>>>>
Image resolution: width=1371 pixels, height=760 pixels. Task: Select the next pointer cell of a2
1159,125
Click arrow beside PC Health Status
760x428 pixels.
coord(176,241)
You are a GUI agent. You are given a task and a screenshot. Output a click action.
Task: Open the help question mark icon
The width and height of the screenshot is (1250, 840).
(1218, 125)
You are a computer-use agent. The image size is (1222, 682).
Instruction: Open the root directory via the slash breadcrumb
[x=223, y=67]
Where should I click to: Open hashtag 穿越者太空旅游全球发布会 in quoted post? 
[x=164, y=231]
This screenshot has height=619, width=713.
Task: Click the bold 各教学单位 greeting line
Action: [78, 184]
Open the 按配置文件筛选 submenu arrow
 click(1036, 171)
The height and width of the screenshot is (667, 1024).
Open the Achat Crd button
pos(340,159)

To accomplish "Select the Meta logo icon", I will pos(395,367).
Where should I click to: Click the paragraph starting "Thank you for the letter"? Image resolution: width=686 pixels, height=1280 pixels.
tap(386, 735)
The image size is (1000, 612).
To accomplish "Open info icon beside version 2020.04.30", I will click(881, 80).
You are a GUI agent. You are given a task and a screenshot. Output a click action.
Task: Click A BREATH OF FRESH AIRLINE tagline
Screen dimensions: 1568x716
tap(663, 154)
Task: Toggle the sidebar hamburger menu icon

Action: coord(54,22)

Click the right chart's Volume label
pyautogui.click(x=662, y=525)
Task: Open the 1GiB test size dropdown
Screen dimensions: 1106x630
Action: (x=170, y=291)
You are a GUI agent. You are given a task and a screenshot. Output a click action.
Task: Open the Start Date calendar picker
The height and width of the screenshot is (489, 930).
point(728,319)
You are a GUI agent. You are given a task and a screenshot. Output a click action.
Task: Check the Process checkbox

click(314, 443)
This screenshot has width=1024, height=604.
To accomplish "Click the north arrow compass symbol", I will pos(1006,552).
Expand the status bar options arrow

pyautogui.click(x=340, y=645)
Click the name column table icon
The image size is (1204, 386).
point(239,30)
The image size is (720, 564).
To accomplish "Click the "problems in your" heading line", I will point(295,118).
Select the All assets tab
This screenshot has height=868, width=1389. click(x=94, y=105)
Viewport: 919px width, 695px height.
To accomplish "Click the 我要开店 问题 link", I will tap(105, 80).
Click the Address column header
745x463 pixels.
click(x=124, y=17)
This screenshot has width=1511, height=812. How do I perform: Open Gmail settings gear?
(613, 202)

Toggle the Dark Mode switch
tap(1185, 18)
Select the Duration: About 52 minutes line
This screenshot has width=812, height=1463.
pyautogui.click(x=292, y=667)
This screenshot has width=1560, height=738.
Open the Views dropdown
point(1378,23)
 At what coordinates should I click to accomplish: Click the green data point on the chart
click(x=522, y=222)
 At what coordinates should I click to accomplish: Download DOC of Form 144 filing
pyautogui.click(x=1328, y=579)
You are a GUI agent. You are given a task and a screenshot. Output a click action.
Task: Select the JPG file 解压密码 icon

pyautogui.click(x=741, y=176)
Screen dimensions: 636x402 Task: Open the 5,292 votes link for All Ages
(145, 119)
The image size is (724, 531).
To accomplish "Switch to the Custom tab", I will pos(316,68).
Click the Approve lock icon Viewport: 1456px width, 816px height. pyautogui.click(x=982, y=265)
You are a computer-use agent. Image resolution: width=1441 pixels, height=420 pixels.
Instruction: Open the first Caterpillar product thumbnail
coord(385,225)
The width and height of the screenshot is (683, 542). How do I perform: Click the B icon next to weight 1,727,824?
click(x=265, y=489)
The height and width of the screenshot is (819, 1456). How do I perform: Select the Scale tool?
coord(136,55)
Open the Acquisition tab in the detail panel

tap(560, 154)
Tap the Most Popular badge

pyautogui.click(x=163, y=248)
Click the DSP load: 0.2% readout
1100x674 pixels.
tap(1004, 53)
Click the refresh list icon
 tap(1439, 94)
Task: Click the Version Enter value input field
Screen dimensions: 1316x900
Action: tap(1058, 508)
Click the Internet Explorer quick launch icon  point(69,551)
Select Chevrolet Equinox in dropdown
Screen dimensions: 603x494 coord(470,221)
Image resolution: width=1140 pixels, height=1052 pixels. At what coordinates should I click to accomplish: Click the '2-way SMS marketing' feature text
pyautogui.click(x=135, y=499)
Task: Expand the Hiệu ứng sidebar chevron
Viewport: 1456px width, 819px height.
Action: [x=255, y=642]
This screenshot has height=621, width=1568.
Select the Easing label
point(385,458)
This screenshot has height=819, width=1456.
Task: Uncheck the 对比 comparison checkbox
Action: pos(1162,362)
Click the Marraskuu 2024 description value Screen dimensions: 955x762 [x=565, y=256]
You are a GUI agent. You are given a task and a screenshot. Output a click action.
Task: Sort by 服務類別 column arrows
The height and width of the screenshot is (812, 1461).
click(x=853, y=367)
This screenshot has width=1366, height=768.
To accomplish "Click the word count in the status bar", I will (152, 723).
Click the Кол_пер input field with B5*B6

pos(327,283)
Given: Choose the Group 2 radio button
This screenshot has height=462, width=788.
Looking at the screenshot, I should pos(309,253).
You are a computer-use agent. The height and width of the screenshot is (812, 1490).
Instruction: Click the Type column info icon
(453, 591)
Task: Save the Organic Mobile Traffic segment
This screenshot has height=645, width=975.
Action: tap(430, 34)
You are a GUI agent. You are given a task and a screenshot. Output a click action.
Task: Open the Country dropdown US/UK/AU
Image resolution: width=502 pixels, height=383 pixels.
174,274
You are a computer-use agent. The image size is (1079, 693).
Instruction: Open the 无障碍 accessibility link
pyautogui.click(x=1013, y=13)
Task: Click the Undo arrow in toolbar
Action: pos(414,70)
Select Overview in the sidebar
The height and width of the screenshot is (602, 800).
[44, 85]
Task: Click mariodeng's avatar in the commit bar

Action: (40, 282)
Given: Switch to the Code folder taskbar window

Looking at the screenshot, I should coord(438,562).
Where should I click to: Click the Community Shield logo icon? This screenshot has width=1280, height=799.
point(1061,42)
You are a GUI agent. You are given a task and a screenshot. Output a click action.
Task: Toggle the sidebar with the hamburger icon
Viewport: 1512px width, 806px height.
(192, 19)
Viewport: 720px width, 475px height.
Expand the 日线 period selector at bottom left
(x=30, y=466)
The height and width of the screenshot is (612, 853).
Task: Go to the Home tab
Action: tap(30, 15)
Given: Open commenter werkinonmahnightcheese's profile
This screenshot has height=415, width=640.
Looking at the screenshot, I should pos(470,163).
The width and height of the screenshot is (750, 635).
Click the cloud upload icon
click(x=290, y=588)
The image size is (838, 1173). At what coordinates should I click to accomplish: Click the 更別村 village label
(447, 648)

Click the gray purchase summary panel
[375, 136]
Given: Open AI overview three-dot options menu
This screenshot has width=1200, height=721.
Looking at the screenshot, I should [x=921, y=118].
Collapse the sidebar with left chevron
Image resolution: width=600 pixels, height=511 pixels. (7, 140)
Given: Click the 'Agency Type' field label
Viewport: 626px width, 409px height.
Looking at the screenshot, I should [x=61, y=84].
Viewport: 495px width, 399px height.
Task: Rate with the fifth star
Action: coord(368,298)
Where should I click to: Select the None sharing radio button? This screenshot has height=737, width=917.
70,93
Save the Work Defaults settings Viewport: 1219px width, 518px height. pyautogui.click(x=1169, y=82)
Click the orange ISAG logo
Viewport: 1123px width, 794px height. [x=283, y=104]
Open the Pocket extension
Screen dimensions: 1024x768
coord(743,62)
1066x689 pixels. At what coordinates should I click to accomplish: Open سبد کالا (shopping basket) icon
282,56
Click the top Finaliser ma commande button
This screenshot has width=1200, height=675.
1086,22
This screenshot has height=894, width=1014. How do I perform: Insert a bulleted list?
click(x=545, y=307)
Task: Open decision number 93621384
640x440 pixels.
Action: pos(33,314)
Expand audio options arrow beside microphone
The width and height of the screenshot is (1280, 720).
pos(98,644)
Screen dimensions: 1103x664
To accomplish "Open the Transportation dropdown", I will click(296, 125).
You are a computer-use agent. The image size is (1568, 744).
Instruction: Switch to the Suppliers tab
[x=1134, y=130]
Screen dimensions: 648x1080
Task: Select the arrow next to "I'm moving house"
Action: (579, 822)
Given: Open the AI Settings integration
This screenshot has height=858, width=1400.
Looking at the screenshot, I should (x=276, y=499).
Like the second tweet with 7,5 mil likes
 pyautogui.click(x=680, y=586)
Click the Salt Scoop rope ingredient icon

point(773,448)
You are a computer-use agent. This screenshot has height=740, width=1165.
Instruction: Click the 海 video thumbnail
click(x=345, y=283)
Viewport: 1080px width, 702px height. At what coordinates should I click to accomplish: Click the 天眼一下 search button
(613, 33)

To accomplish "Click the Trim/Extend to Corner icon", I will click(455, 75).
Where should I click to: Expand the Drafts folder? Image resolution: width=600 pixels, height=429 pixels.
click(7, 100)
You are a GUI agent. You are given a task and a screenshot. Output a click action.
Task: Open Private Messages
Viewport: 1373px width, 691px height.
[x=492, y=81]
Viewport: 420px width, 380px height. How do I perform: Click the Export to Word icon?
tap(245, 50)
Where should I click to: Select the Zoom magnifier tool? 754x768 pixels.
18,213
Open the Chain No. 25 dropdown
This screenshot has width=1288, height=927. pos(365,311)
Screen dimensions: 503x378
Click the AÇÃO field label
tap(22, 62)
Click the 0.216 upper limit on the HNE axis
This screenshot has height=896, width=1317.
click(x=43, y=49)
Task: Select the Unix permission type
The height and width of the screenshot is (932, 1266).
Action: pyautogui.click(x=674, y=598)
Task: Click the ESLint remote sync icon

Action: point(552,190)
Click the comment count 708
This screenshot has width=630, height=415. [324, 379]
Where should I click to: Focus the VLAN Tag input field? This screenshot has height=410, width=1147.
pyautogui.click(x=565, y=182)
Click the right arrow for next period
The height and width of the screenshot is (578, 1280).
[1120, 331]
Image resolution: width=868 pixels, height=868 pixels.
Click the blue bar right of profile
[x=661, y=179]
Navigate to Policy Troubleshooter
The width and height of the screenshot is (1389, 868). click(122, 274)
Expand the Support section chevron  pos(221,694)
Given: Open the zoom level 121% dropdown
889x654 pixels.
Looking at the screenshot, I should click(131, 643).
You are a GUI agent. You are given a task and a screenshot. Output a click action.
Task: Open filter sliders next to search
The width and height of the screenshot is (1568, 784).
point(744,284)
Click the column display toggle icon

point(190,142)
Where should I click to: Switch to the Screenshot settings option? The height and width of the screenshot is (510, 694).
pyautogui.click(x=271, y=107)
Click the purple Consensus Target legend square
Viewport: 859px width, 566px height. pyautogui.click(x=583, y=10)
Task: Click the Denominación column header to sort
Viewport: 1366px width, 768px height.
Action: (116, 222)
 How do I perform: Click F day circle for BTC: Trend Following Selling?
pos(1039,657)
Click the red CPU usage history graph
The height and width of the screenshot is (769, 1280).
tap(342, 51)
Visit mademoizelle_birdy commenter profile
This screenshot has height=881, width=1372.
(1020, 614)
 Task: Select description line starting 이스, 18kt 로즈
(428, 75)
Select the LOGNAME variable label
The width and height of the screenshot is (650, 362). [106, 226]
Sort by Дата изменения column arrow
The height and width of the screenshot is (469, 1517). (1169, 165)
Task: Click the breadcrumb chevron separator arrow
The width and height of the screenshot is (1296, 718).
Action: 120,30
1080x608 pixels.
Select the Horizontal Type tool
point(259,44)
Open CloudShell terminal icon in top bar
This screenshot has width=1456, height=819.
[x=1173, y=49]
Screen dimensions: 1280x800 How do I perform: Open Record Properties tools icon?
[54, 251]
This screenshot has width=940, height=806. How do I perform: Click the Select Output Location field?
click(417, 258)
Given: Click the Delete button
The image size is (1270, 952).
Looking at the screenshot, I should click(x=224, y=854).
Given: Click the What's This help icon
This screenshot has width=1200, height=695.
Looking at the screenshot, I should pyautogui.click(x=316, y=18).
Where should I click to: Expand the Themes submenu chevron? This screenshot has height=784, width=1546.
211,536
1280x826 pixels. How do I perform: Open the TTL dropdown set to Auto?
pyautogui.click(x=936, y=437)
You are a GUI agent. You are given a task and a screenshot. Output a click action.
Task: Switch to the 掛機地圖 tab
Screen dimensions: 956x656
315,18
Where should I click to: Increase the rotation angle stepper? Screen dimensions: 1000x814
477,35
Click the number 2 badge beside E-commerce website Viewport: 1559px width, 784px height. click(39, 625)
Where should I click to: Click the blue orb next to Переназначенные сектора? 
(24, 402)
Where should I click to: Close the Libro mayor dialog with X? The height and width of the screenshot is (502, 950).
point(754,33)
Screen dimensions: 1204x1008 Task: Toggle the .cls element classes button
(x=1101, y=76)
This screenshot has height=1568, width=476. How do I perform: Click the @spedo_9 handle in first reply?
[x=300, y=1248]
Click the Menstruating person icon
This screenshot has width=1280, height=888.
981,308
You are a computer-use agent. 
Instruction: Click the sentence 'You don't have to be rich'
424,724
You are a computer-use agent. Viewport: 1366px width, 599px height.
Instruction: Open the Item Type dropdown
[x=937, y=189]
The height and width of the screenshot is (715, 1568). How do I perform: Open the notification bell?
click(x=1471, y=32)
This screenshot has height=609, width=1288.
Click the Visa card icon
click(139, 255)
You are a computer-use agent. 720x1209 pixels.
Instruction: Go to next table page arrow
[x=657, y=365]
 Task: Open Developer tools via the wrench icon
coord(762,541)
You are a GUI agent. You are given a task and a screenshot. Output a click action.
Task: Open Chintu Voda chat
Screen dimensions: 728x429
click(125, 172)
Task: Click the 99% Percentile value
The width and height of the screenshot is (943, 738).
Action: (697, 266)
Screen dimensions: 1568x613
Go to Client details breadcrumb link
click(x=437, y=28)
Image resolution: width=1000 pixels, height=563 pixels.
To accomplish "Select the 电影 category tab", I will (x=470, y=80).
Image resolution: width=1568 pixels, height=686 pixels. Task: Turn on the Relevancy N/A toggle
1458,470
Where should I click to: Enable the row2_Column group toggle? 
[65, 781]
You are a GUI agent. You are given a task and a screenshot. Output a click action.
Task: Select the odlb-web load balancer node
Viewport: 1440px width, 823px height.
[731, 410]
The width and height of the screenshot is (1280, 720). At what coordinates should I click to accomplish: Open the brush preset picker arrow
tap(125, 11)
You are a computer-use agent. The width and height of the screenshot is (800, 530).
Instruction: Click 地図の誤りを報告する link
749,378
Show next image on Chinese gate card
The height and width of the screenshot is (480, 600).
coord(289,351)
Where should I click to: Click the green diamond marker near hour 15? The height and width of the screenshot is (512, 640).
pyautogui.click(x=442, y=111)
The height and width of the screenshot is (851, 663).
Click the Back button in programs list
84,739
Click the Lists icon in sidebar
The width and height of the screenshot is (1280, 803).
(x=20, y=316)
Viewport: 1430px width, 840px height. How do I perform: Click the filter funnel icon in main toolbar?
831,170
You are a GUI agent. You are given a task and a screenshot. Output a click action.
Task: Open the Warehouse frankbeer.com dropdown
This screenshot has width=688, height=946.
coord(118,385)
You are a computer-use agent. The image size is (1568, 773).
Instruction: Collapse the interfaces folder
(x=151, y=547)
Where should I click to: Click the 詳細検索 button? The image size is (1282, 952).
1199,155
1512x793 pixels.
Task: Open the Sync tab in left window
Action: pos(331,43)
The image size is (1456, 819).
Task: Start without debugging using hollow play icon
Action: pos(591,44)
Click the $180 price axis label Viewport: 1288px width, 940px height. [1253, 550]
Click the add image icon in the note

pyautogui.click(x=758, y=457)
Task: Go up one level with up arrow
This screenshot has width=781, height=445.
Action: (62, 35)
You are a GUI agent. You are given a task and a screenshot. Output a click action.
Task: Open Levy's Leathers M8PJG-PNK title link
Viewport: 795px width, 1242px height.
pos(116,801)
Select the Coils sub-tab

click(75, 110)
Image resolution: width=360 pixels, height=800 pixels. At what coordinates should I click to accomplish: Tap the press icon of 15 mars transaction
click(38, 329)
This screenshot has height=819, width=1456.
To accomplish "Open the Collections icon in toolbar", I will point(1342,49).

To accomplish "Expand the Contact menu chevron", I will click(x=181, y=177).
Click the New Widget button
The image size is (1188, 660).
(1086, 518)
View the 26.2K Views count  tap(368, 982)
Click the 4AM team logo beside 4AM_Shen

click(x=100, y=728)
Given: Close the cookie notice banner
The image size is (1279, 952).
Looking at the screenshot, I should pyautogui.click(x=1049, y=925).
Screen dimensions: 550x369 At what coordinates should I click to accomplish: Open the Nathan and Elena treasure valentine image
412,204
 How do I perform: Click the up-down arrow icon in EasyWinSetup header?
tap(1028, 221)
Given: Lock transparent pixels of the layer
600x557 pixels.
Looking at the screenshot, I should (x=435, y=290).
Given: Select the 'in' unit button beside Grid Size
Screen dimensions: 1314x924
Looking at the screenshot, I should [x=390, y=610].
<<<<
§ Stated exercise: Arrange the lines of the material above, from the line containing "Screen dimensions: 636x402" to the line containing "will (152, 723).", as a numbered list, leaving out any blank lines.

§ Completed exercise:
1. Screen dimensions: 636x402 Task: Open the 5,292 votes link for All Ages
2. (145, 119)
3. The image size is (724, 531).
4. To accomplish "Switch to the Custom tab", I will pos(316,68).
5. Click the Approve lock icon Viewport: 1456px width, 816px height. pyautogui.click(x=982, y=265)
6. You are a computer-use agent. Image resolution: width=1441 pixels, height=420 pixels.
7. Instruction: Open the first Caterpillar product thumbnail
8. coord(385,225)
9. The width and height of the screenshot is (683, 542). How do I perform: Click the B icon next to weight 1,727,824?
10. click(x=265, y=489)
11. The height and width of the screenshot is (819, 1456). How do I perform: Select the Scale tool?
12. coord(136,55)
13. Open the Acquisition tab in the detail panel
14. tap(560, 154)
15. Tap the Most Popular badge
16. pyautogui.click(x=163, y=248)
17. Click the DSP load: 0.2% readout
18. 1100x674 pixels.
19. tap(1004, 53)
20. Click the refresh list icon
21.  tap(1439, 94)
22. Task: Click the Version Enter value input field
23. Screen dimensions: 1316x900
24. Action: tap(1058, 508)
25. Click the Internet Explorer quick launch icon  point(69,551)
26. Select Chevrolet Equinox in dropdown
27. Screen dimensions: 603x494 coord(470,221)
28. Image resolution: width=1140 pixels, height=1052 pixels. At what coordinates should I click to accomplish: Click the '2-way SMS marketing' feature text
29. pyautogui.click(x=135, y=499)
30. Task: Expand the Hiệu ứng sidebar chevron
31. Viewport: 1456px width, 819px height.
32. Action: [x=255, y=642]
33. This screenshot has height=621, width=1568.
34. Select the Easing label
35. point(385,458)
36. This screenshot has height=819, width=1456.
37. Task: Uncheck the 对比 comparison checkbox
38. Action: pos(1162,362)
39. Click the Marraskuu 2024 description value Screen dimensions: 955x762 [x=565, y=256]
40. You are a GUI agent. You are given a task and a screenshot. Output a click action.
41. Task: Sort by 服務類別 column arrows
42. The height and width of the screenshot is (812, 1461).
43. click(x=853, y=367)
44. This screenshot has width=1366, height=768.
45. To accomplish "Click the word count in the status bar", I will (152, 723).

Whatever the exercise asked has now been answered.